# [DIRECTIONS FOR THIS TASK]
Return each line of the listing below that contains the word "beside".

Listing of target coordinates
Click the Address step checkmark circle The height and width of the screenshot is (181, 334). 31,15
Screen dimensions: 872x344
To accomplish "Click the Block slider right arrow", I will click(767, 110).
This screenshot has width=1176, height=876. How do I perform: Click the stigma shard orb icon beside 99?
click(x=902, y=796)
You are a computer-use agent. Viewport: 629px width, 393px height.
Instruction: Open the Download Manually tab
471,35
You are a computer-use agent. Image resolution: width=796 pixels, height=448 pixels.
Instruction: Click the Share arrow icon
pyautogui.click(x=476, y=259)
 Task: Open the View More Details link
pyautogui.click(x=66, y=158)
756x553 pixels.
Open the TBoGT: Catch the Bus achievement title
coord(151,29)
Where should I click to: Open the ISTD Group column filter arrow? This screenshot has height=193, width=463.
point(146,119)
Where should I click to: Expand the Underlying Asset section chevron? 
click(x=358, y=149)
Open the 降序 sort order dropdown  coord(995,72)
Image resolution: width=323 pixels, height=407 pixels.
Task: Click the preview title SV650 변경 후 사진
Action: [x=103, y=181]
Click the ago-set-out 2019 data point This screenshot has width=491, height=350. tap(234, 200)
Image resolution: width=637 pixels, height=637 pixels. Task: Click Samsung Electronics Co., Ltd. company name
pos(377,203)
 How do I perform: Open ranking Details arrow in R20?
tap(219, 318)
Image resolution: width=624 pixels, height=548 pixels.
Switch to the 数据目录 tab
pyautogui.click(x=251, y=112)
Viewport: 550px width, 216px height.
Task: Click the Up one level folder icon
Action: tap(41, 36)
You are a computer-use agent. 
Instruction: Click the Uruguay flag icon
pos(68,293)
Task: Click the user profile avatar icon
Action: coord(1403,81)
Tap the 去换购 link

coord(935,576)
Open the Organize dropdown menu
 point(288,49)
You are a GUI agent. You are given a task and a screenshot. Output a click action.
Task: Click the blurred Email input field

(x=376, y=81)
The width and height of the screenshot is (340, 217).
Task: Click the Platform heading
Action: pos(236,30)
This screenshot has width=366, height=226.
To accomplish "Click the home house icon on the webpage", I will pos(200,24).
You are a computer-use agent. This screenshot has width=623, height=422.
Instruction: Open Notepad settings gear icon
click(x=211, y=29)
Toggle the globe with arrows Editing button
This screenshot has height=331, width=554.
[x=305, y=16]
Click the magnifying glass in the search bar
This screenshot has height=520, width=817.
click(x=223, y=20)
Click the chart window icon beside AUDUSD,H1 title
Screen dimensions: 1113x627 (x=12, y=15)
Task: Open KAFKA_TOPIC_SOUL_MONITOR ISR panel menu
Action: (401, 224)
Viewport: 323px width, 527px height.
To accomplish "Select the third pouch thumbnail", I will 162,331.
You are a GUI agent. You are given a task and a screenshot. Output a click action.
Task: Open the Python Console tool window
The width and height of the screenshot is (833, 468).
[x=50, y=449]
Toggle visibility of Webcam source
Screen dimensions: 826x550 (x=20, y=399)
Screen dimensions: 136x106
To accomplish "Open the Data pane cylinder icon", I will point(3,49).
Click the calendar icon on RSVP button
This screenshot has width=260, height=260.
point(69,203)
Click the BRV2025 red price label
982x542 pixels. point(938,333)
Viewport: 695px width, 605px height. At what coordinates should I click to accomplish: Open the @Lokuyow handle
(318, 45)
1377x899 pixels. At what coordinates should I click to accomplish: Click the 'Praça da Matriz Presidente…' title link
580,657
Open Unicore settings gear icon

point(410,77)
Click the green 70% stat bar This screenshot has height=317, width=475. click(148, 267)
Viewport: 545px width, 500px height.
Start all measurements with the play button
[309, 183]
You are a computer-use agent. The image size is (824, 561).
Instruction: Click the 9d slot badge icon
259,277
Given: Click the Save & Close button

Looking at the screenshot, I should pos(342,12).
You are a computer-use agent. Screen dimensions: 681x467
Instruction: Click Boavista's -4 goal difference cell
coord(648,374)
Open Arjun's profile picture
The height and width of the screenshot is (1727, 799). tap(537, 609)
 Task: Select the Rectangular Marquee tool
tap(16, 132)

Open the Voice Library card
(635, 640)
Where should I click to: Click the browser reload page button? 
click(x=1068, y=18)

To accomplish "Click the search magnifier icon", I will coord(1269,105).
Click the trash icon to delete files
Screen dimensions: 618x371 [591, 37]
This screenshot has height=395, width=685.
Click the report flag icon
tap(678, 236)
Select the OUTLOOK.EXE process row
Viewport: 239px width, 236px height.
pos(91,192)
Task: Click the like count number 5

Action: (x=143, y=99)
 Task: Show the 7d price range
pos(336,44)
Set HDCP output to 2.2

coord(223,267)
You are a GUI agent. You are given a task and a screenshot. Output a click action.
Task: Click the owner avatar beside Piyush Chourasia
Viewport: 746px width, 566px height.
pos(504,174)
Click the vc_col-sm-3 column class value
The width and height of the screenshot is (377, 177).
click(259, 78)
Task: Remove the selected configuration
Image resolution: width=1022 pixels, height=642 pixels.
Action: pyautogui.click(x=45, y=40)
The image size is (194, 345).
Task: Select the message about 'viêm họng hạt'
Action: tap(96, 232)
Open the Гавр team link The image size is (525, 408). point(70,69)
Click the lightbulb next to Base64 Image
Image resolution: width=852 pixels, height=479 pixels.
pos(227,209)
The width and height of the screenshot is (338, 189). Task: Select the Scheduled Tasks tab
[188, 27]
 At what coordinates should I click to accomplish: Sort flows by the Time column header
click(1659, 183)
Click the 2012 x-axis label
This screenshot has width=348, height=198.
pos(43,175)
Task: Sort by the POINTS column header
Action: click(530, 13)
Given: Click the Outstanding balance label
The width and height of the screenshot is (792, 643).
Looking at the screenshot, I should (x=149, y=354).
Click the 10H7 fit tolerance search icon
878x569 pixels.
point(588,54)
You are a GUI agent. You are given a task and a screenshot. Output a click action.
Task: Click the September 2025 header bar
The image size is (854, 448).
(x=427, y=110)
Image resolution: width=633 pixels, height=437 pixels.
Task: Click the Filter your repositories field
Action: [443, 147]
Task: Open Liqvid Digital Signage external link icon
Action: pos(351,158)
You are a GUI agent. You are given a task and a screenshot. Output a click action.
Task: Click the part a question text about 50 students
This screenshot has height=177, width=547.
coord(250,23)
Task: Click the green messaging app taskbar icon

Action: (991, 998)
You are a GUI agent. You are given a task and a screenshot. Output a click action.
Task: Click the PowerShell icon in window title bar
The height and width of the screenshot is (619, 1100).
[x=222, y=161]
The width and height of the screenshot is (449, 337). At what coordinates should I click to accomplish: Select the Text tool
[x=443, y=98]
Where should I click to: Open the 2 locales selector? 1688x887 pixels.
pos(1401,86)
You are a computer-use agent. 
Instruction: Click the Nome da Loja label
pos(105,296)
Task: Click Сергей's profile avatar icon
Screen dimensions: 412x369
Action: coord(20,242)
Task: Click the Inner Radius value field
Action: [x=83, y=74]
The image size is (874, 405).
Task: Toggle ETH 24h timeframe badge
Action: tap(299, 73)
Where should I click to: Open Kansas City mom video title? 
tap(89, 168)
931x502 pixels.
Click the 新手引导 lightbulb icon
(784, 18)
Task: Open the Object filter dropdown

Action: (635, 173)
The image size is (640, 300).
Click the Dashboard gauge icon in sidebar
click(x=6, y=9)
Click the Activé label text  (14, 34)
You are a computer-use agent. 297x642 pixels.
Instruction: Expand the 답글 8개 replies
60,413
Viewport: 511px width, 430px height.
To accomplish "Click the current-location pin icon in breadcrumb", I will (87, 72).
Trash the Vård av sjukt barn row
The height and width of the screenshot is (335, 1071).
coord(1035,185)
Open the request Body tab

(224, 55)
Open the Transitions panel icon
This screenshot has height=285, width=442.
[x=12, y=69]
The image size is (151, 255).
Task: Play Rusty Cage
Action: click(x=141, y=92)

# [WORKED ANSWER]
This screenshot has width=1176, height=876. How do I perform: Click the stigma shard orb icon beside 99?
Click the chart window icon beside AUDUSD,H1 title
Task: Click the owner avatar beside Piyush Chourasia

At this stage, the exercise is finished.